Baile da Ilha Fiscal

Festa de Arromba.
Nos fins da década de 1880, o regime monárquico brasileiro se via abalado por uma série de acontecimentos que ameaçavam seriamente a sua manutenção. O fim da escravidão, a ideologia liberal, a insatisfação dos militares e querelas com a Igreja compunham o vasto leque de tensões que ali então se desenvolviam. Nos idos de novembro de 1889, militares e republicanos armaram o golpe que deu fim ao governo de Dom Pedro II.

No dia 9 de novembro, seis dias antes da Proclamação da República, o Visconde de Ouro Preto, então Presidente do Conselho de Ministros, resolveu organizar uma enorme festa em homenagem aos oficiais da embarcação chilena Almirante Cochrane. Do ponto de vista político, o evento servia de pretexto para que os apoiadores da monarquia aproveitassem da ocasião para demonstrar o vigor do Império. E, por essa razão, resolveram fazer o suntuoso baile da Ilha Fiscal.

A ostentação da festa já podia ser notada na Praça Quinze, local que dava acesso às embarcações que levavam os convidados até a ilha. Decoração em flores, candelabros à gás e uma orquestra ambientavam os participantes para um dos maiores eventos sociais de todo o regime imperial. Igualmente decorados, as embarcações faziam o seu caminho até que fosse possível observar o recém-construído prédio que servia como posto de vigilância aduaneira.

Por volta das dez horas da noite, a Família Real adentrou o suntuoso local adornado por balões venezianos, palmeiras, vegetação nativa, várias bandeiras do Brasil e do Chile, e outra infinita série de artigos de luxo. No fim das contas, estima-se que uma “bagatela” de 250 contos de réis arcou com todo aquele estrondoso desperdício de recursos e comida. Em termos proporcionais, o valor correspondia a 10% do orçamento destinado a toda província do Rio de Janeiro!

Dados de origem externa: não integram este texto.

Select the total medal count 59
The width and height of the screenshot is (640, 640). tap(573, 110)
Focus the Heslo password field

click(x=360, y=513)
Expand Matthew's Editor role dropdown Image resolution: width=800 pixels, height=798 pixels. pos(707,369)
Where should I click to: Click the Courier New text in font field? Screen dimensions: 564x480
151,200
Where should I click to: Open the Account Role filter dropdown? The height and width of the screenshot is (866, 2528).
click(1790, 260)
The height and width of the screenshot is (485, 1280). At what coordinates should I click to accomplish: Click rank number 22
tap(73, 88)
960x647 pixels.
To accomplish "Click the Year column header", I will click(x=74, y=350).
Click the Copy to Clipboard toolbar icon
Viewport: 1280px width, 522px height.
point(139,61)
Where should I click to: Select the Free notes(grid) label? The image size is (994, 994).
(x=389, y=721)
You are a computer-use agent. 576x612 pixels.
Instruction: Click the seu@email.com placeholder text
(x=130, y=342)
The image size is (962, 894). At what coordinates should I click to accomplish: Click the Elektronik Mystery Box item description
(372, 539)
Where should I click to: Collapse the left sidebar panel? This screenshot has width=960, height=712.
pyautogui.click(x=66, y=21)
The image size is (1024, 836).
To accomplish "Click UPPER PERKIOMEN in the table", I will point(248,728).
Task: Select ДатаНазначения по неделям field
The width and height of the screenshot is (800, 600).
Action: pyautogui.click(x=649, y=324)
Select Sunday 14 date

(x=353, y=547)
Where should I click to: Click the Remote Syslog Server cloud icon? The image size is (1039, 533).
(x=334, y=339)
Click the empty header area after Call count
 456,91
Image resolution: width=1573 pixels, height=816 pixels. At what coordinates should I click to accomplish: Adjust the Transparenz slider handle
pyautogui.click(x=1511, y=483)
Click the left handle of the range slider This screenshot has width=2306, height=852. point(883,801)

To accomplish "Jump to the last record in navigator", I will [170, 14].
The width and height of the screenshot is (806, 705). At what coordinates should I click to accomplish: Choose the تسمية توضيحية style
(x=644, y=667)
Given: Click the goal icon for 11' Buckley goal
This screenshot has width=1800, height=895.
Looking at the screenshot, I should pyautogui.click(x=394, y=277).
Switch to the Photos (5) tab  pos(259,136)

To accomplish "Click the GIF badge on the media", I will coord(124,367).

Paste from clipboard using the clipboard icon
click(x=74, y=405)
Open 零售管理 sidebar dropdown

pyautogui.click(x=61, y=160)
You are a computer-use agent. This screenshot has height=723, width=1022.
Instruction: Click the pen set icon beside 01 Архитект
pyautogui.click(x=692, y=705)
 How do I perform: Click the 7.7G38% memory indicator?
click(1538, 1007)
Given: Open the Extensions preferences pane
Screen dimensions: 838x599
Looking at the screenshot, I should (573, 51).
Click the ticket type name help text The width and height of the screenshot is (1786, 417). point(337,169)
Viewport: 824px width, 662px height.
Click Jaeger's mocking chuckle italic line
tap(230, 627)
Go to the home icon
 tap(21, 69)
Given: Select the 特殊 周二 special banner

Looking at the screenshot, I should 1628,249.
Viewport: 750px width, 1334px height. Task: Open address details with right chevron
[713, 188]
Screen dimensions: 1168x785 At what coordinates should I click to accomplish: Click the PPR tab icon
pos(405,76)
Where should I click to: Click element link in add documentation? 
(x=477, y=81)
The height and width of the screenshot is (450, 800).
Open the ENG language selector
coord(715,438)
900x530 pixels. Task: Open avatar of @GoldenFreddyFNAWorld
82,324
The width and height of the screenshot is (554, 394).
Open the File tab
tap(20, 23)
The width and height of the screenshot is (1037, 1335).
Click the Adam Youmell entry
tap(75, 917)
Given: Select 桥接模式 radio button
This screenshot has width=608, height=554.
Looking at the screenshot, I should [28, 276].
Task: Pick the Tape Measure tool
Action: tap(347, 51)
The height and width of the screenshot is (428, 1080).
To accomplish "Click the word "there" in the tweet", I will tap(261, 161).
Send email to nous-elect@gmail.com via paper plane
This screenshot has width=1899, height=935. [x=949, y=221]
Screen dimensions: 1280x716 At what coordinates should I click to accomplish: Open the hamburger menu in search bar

Já nessa época, incorporando ares bastante europeus, o cardápio era todo encapado em cetim e suas opções estavam todas escritas em francês. Entretanto, por conta de diferenças naturais, os pratos da festa sofreram adaptações diversas entre as quais podemos destacar o oferecimento do “gâteaux de mandioca”, “bijupirá à la ravigotte”, “jacutinga à la ravigotte” e o “macuco truffé à la broche”. Entre os termos da alta culinária francesa, as carnes de animais brasileiríssimos saciavam a fome do público.

Fazendo par com os comes, a farta bebida fora selecionada entre as mais prestigiadas marcas do mercado consumidor europeu. O baile ofereceu 10 mil litros de cerveja, 188 caixas de vinho e 80 caixas de champanhe. Como resultado, no dia posterior, foram encontradas várias peças de roupa. Além de trajes acessórios, algumas peças íntimas indicavam claramente que os excessos do baile da Ilha Fiscal não ficaram apenas no comer e beber.

Apesar do sumiço de vários registros, alguns documentos listaram o consumo de 14 mil sorvetes, 800 quilos de camarão, 64 faisões, 255 cabeças de porco, 500 perus e 20 mil sanduíches. Para uma clientela que ultrapassou a marca de 400 mil convidados, o banquete começou a ser servido depois da uma hora da manhã. Para que a coisa não desandasse, os pratos eram servidos em diferentes turnos. Dessa forma, tinha gente esperando para fazer uma boquinha até o raiar do dia.

A gastança do evento acabou tendo contornos bastante irônicos se comparados às intenções que levaram o Visconde de Ouro Preto a organizar essa festa de arromba. A seguida chegada dos militares ao poder mostrava que o riso e a fartura vividos na Ilha Fiscal não sobrepujariam as movimentações políticas daquela época. Por meio de uma quartelada, o rei Dom Pedro II e os representantes da monarquia cederam lugar para que a República agora pudesse bailar.